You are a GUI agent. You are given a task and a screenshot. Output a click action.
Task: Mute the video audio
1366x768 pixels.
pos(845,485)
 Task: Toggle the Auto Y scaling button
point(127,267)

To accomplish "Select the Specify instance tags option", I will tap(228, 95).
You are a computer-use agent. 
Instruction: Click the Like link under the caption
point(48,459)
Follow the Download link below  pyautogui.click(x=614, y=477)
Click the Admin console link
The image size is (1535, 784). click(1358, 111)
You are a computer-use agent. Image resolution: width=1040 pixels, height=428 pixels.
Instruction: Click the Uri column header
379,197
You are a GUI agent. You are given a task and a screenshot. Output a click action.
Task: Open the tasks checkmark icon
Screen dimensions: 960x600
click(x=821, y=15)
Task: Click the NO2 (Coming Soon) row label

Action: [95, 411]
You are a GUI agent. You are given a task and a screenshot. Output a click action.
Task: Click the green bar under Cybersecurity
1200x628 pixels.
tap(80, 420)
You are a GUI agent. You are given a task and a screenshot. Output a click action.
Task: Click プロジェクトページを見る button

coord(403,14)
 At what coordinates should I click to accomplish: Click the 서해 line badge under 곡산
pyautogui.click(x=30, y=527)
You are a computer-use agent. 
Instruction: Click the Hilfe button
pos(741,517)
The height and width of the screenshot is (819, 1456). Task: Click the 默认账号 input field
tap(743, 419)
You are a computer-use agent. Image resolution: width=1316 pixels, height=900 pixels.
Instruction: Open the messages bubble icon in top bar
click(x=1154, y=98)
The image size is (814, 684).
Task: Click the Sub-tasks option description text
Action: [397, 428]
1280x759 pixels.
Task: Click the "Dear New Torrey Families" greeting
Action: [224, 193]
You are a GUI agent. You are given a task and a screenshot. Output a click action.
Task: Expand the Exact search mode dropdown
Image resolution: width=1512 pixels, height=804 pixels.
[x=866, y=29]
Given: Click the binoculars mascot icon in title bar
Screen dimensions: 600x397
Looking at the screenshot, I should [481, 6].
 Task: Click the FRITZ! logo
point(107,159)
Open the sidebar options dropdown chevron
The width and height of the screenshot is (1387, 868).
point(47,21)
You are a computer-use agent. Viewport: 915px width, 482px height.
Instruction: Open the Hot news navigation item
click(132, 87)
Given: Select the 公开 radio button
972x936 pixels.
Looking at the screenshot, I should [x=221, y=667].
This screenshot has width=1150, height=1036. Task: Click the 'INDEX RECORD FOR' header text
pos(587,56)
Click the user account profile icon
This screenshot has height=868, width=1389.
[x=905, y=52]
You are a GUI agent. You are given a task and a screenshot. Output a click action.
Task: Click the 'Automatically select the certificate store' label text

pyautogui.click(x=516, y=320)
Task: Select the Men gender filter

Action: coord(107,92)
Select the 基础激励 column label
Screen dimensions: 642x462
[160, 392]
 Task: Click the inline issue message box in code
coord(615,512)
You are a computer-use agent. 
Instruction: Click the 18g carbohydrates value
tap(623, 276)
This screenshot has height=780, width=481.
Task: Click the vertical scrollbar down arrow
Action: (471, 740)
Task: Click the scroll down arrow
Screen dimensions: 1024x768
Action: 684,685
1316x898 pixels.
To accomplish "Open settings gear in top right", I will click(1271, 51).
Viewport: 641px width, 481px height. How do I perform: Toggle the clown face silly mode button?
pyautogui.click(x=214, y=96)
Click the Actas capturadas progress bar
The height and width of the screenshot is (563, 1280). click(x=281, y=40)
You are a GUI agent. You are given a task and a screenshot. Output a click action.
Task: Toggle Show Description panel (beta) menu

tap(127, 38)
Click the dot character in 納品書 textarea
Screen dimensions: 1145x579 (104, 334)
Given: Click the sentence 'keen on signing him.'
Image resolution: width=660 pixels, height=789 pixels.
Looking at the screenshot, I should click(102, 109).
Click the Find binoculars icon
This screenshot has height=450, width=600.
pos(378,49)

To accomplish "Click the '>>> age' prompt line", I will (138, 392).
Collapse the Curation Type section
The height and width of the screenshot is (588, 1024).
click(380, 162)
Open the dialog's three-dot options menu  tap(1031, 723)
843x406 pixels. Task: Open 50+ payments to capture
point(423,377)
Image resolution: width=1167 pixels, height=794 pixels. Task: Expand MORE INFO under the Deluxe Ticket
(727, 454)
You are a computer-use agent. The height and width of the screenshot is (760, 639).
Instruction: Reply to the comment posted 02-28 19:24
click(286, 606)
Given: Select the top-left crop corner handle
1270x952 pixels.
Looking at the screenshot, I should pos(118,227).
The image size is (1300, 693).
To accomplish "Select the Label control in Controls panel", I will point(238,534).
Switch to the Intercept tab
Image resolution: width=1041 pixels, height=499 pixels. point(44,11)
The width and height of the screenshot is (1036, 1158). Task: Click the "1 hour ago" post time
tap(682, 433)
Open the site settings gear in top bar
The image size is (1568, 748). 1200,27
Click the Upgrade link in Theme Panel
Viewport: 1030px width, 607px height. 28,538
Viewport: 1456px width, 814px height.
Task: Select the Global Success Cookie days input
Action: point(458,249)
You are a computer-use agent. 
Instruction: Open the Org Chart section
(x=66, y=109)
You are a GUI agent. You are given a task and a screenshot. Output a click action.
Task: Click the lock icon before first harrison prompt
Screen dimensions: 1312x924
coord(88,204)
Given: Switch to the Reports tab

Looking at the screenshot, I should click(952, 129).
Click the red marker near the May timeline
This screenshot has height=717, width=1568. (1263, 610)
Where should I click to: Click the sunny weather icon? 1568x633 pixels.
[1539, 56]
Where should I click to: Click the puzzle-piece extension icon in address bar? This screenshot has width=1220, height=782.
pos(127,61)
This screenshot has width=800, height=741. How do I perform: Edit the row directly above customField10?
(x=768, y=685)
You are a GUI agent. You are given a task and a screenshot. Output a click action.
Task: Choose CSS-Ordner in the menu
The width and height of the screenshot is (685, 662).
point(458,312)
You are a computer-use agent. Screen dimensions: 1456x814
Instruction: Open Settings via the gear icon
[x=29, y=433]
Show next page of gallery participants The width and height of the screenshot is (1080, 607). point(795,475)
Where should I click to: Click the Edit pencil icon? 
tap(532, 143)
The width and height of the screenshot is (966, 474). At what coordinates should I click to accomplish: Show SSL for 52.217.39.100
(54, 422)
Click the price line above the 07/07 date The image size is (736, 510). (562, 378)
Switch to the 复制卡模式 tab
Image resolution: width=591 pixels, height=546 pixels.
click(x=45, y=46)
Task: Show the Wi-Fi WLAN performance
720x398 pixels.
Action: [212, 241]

+++

▸ **What the exercise asks**: Rewrite all of the entries above as a JSON list of strings, one string per line, leaving out blank lines.

▸ **Complete output**:
[
  "You are a GUI agent. You are given a task and a screenshot. Output a click action.",
  "Task: Mute the video audio",
  "1366x768 pixels.",
  "pos(845,485)",
  " Task: Toggle the Auto Y scaling button",
  "point(127,267)",
  "To accomplish \"Select the Specify instance tags option\", I will tap(228, 95).",
  "You are a computer-use agent. ",
  "Instruction: Click the Like link under the caption",
  "point(48,459)",
  "Follow the Download link below  pyautogui.click(x=614, y=477)",
  "Click the Admin console link",
  "The image size is (1535, 784). click(1358, 111)",
  "You are a computer-use agent. Image resolution: width=1040 pixels, height=428 pixels.",
  "Instruction: Click the Uri column header",
  "379,197",
  "You are a GUI agent. You are given a task and a screenshot. Output a click action.",
  "Task: Open the tasks checkmark icon",
  "Screen dimensions: 960x600",
  "click(x=821, y=15)",
  "Task: Click the NO2 (Coming Soon) row label",
  "Action: [95, 411]",
  "You are a GUI agent. You are given a task and a screenshot. Output a click action.",
  "Task: Click the green bar under Cybersecurity",
  "1200x628 pixels.",
  "tap(80, 420)",
  "You are a GUI agent. You are given a task and a screenshot. Output a click action.",
  "Task: Click プロジェクトページを見る button",
  "coord(403,14)",
  " At what coordinates should I click to accomplish: Click the 서해 line badge under 곡산",
  "pyautogui.click(x=30, y=527)",
  "You are a computer-use agent. ",
  "Instruction: Click the Hilfe button",
  "pos(741,517)",
  "The height and width of the screenshot is (819, 1456). Task: Click the 默认账号 input field",
  "tap(743, 419)",
  "You are a computer-use agent. Image resolution: width=1316 pixels, height=900 pixels.",
  "Instruction: Open the messages bubble icon in top bar",
  "click(x=1154, y=98)",
  "The image size is (814, 684).",
  "Task: Click the Sub-tasks option description text",
  "Action: [397, 428]",
  "1280x759 pixels.",
  "Task: Click the \"Dear New Torrey Families\" greeting",
  "Action: [224, 193]",
  "You are a GUI agent. You are given a task and a screenshot. Output a click action.",
  "Task: Expand the Exact search mode dropdown",
  "Image resolution: width=1512 pixels, height=804 pixels.",
  "[x=866, y=29]",
  "Given: Click the binoculars mascot icon in title bar",
  "Screen dimensions: 600x397",
  "Looking at the screenshot, I should [481, 6].",
  " Task: Click the FRITZ! logo",
  "point(107,159)",
  "Open the sidebar options dropdown chevron",
  "The width and height of the screenshot is (1387, 868).",
  "point(47,21)",
  "You are a computer-use agent. Viewport: 915px width, 482px height.",
  "Instruction: Open the Hot news navigation item",
  "click(132, 87)",
  "Given: Select the 公开 radio button",
  "972x936 pixels.",
  "Looking at the screenshot, I should [x=221, y=667].",
  "This screenshot has width=1150, height=1036. Task: Click the 'INDEX RECORD FOR' header text",
  "pos(587,56)",
  "Click the user account profile icon",
  "This screenshot has height=868, width=1389.",
  "[x=905, y=52]",
  "You are a GUI agent. You are given a task and a screenshot. Output a click action.",
  "Task: Click the 'Automatically select the certificate store' label text",
  "pyautogui.click(x=516, y=320)",
  "Task: Select the Men gender filter",
  "Action: coord(107,92)",
  "Select the 基础激励 column label",
  "Screen dimensions: 642x462",
  "[160, 392]",
  " Task: Click the inline issue message box in code",
  "coord(615,512)",
  "You are a computer-use agent. ",
  "Instruction: Click the 18g carbohydrates value",
  "tap(623, 276)",
  "This screenshot has height=780, width=481.",
  "Task: Click the vertical scrollbar down arrow",
  "Action: (471, 740)",
  "Task: Click the scroll down arrow",
  "Screen dimensions: 1024x768",
  "Action: 684,685",
  "1316x898 pixels.",
  "To accomplish \"Open settings gear in top right\", I will click(1271, 51).",
  "Viewport: 641px width, 481px height. How do I perform: Toggle the clown face silly mode button?",
  "pyautogui.click(x=214, y=96)",
  "Click the Actas capturadas progress bar",
  "The height and width of the screenshot is (563, 1280). click(x=281, y=40)",
  "You are a GUI agent. You are given a task and a screenshot. Output a click action.",
  "Task: Toggle Show Description panel (beta) menu",
  "tap(127, 38)",
  "Click the dot character in 納品書 textarea",
  "Screen dimensions: 1145x579 (104, 334)",
  "Given: Click the sentence 'keen on signing him.'",
  "Image resolution: width=660 pixels, height=789 pixels.",
  "Looking at the screenshot, I should click(102, 109).",
  "Click the Find binoculars icon",
  "This screenshot has height=450, width=600.",
  "pos(378,49)",
  "To accomplish \"Click the '>>> age' prompt line\", I will (138, 392).",
  "Collapse the Curation Type section",
  "The height and width of the screenshot is (588, 1024).",
  "click(380, 162)",
  "Open the dialog's three-dot options menu  tap(1031, 723)",
  "843x406 pixels. Task: Open 50+ payments to capture",
  "point(423,377)",
  "Image resolution: width=1167 pixels, height=794 pixels. Task: Expand MORE INFO under the Deluxe Ticket",
  "(727, 454)",
  "You are a computer-use agent. The height and width of the screenshot is (760, 639).",
  "Instruction: Reply to the comment posted 02-28 19:24",
  "click(286, 606)",
  "Given: Select the top-left crop corner handle",
  "1270x952 pixels.",
  "Looking at the screenshot, I should pos(118,227).",
  "The image size is (1300, 693).",
  "To accomplish \"Select the Label control in Controls panel\", I will point(238,534).",
  "Switch to the Intercept tab",
  "Image resolution: width=1041 pixels, height=499 pixels. point(44,11)",
  "The width and height of the screenshot is (1036, 1158). Task: Click the \"1 hour ago\" post time",
  "tap(682, 433)",
  "Open the site settings gear in top bar",
  "The image size is (1568, 748). 1200,27",
  "Click the Upgrade link in Theme Panel",
  "Viewport: 1030px width, 607px height. 28,538",
  "Viewport: 1456px width, 814px height.",
  "Task: Select the Global Success Cookie days input",
  "Action: point(458,249)",
  "You are a computer-use agent. ",
  "Instruction: Open the Org Chart section",
  "(x=66, y=109)",
  "You are a GUI agent. You are given a task and a screenshot. Output a click action.",
  "Task: Click the lock icon before first harrison prompt",
  "Screen dimensions: 1312x924",
  "coord(88,204)",
  "Given: Switch to the Reports tab",
  "Looking at the screenshot, I should click(952, 129).",
  "Click the red marker near the May timeline",
  "This screenshot has height=717, width=1568. (1263, 610)",
  "Where should I click to: Click the sunny weather icon? 1568x633 pixels.",
  "[1539, 56]",
  "Where should I click to: Click the puzzle-piece extension icon in address bar? This screenshot has width=1220, height=782.",
  "pos(127,61)",
  "This screenshot has width=800, height=741. How do I perform: Edit the row directly above customField10?",
  "(x=768, y=685)",
  "You are a GUI agent. You are given a task and a screenshot. Output a click action.",
  "Task: Choose CSS-Ordner in the menu",
  "The width and height of the screenshot is (685, 662).",
  "point(458,312)",
  "You are a computer-use agent. Screen dimensions: 1456x814",
  "Instruction: Open Settings via the gear icon",
  "[x=29, y=433]",
  "Show next page of gallery participants The width and height of the screenshot is (1080, 607). point(795,475)",
  "Where should I click to: Click the Edit pencil icon? ",
  "tap(532, 143)",
  "The width and height of the screenshot is (966, 474). At what coordinates should I click to accomplish: Show SSL for 52.217.39.100",
  "(54, 422)",
  "Click the price line above the 07/07 date The image size is (736, 510). (562, 378)",
  "Switch to the 复制卡模式 tab",
  "Image resolution: width=591 pixels, height=546 pixels.",
  "click(x=45, y=46)",
  "Task: Show the Wi-Fi WLAN performance",
  "720x398 pixels.",
  "Action: [212, 241]"
]